See more from this Session: Use of Molecular Tools to Enhance Breeding Efforts
Tuesday, November 2, 2010
Long Beach Convention Center, Exhibit Hall BC, Lower Level
In genome-wide association studies (GWAS), subpopulation structure is known to potentially cause spurious long-distance or even unlinked associations between marker alleles and the phenotype. In GWAS, therefore, the concern is with avoiding false discoveries due to structure. In genomic selection (GS), the concern shifts to being able to maintain predictive ability despite a structured training dataset. Rare spurious associations will not be an important cause of loss of predictive ability. Rather, consistency of linkage disequilibrium across sub-populations, both in strength of correlation and phase across many (all) loci will be critical.
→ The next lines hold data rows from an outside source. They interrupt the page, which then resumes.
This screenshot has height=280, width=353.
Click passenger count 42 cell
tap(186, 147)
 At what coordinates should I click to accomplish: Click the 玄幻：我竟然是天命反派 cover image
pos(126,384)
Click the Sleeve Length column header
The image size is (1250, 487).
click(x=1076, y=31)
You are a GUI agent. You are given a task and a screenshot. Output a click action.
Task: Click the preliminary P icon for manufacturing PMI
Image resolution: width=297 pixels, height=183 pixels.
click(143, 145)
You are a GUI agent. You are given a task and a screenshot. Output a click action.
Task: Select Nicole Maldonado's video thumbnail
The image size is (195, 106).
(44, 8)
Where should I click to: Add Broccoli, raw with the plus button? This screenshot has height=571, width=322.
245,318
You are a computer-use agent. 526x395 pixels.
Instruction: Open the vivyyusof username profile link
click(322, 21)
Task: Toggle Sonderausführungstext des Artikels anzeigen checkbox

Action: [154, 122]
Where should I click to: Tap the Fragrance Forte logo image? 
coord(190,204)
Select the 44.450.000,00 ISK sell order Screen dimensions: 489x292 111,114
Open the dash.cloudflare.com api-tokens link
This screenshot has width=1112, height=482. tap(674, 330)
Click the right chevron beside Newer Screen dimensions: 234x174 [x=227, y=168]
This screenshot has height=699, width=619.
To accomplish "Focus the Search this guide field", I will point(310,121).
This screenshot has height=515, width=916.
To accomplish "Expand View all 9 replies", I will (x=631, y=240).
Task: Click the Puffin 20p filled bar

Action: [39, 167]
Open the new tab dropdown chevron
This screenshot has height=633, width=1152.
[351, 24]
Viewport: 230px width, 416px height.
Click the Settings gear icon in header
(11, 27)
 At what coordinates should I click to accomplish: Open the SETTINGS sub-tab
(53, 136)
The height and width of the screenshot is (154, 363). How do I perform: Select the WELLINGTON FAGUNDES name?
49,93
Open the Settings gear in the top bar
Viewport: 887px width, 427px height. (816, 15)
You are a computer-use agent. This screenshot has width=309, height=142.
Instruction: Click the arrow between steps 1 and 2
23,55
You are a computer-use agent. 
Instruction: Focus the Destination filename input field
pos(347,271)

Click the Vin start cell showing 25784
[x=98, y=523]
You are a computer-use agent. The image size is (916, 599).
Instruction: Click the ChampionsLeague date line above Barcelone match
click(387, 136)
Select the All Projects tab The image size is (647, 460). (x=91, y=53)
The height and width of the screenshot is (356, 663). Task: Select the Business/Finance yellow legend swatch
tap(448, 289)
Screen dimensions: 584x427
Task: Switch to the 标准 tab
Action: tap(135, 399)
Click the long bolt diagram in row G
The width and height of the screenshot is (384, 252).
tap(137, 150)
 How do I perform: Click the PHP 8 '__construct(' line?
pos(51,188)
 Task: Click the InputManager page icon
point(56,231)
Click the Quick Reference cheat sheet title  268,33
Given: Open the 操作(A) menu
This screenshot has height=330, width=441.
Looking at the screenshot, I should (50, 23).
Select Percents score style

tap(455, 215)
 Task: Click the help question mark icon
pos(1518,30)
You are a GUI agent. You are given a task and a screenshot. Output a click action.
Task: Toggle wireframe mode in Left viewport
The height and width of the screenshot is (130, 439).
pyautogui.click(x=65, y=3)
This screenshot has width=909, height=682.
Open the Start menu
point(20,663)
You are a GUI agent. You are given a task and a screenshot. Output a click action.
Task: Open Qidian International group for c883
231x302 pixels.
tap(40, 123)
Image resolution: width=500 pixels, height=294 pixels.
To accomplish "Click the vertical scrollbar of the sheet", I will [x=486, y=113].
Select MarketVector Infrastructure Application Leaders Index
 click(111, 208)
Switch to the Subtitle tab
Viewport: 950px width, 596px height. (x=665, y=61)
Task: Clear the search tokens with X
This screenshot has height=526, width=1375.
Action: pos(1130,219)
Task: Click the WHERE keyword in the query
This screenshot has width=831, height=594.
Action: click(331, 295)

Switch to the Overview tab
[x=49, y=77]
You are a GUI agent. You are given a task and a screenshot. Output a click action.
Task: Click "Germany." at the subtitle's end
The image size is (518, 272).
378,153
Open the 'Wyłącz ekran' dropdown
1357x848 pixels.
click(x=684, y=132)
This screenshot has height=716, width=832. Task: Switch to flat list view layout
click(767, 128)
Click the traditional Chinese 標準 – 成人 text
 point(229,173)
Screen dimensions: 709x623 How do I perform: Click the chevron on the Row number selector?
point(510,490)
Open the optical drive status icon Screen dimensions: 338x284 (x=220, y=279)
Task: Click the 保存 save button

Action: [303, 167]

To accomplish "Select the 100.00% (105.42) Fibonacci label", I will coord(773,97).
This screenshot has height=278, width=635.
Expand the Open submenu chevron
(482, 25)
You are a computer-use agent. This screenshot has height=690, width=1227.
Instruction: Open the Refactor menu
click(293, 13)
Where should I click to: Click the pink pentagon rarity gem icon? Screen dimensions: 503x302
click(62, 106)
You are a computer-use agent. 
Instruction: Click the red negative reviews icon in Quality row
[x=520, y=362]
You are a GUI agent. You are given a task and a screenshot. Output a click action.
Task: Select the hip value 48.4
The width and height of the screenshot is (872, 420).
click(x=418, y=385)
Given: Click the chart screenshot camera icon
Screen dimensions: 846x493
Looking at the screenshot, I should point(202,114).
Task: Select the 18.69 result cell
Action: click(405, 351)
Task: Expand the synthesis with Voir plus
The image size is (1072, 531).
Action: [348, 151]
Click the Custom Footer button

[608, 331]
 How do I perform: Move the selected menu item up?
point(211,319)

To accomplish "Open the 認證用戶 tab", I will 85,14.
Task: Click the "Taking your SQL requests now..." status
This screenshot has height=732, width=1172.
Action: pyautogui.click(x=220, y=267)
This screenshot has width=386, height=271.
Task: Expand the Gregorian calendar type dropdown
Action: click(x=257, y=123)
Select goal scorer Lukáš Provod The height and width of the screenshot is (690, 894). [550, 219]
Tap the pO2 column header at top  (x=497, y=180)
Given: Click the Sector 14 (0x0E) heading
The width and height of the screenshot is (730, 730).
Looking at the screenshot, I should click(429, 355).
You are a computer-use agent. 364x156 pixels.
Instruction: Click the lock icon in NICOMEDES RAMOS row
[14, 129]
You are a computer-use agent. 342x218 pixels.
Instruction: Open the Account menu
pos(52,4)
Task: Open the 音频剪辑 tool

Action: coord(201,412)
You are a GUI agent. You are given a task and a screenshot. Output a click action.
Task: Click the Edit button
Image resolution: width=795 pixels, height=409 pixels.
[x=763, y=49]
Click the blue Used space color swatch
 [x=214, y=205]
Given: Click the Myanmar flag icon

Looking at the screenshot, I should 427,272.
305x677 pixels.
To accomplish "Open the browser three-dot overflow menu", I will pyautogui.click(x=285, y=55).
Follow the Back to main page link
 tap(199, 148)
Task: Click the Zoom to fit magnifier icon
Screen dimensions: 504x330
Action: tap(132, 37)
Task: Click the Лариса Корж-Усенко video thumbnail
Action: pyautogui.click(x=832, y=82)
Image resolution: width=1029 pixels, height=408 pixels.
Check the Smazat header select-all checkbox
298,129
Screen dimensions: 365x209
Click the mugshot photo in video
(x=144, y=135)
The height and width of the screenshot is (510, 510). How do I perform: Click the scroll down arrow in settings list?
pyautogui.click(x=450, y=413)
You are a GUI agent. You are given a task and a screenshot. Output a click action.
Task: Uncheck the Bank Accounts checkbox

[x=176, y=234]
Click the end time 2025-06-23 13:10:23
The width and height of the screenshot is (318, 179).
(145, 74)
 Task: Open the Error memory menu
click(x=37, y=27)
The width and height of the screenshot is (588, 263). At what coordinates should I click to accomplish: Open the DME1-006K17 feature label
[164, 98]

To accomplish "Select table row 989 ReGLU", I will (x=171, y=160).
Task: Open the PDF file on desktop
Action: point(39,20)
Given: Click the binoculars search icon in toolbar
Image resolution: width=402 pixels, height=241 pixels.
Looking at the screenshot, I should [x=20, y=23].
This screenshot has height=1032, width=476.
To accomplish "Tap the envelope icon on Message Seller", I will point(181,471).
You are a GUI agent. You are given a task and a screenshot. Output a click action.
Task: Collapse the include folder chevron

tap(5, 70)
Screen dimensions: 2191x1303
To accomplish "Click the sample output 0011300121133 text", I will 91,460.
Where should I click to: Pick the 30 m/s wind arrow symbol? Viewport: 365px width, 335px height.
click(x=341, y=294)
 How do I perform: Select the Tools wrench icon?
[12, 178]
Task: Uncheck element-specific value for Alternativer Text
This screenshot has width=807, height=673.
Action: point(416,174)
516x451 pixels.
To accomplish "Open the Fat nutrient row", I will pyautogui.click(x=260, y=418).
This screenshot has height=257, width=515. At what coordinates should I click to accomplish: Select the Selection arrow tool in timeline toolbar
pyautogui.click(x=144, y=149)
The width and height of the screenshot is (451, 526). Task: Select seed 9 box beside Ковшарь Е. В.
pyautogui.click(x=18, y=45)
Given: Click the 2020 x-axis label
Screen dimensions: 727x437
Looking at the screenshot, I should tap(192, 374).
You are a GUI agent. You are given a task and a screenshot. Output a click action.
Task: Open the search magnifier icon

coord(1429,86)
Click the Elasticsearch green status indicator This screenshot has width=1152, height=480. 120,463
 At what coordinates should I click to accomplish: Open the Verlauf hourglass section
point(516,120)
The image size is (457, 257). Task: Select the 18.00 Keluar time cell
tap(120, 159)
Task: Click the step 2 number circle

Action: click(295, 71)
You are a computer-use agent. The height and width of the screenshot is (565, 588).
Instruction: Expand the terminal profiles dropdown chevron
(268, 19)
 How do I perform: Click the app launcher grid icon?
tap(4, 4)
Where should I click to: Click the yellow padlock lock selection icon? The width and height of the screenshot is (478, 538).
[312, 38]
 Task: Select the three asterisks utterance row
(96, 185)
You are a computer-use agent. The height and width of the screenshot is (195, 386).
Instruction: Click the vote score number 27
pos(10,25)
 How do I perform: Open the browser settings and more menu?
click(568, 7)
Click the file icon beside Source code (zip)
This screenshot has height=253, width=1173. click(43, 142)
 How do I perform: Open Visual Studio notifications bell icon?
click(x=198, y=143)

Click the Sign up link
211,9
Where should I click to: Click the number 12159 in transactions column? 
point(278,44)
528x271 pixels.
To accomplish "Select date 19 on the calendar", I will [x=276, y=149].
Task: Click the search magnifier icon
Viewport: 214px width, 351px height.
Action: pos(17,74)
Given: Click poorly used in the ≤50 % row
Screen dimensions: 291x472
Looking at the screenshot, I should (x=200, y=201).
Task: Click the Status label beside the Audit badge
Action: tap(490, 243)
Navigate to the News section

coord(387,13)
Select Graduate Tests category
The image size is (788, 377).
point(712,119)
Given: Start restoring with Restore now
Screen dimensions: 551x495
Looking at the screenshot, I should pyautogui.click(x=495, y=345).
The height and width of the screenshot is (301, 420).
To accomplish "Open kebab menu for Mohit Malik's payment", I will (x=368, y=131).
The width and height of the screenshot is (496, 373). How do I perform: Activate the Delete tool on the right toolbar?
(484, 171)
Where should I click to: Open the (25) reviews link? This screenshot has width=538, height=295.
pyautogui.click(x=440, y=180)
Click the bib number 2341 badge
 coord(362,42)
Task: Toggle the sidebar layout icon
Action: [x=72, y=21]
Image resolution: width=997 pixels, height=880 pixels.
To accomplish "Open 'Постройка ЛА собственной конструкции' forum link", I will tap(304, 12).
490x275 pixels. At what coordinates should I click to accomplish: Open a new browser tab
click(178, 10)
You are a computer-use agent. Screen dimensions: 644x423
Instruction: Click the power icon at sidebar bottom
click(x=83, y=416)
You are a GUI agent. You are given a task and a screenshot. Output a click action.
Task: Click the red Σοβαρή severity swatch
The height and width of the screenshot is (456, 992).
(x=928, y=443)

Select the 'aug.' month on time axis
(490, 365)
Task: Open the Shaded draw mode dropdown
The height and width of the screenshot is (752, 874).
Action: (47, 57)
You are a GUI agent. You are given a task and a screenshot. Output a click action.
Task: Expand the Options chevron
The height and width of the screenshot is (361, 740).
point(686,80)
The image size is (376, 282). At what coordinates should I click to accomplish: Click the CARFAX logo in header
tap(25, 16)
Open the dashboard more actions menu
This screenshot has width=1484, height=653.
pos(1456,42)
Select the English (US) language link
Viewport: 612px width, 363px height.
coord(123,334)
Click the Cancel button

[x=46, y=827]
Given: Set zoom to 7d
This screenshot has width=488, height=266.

If linkage disequilibrium is not consistent, allelic effects estimated in one sub-population will not be predictive for another sub-population. On the other hand, if sub-populations with differing LD relationships are combined to train a model, marker alleles may not be strongly predictive in either sub-population. The correlation of the LD measure r has been evaluated in barley where it had decayed substantially already at a map distance of 1 cM. An unpublished study in oat shows higher correlations of r than in barley. Accurately predicting breeding values of lines from different sub-populations becomes important in plant breeding when lines from outside of the breeding program are introduced to increase genetic diversity of the breeding program. In this study, we report on marker density and training population requirements for GS to effectively incorporate favorable alleles from such exotic lines.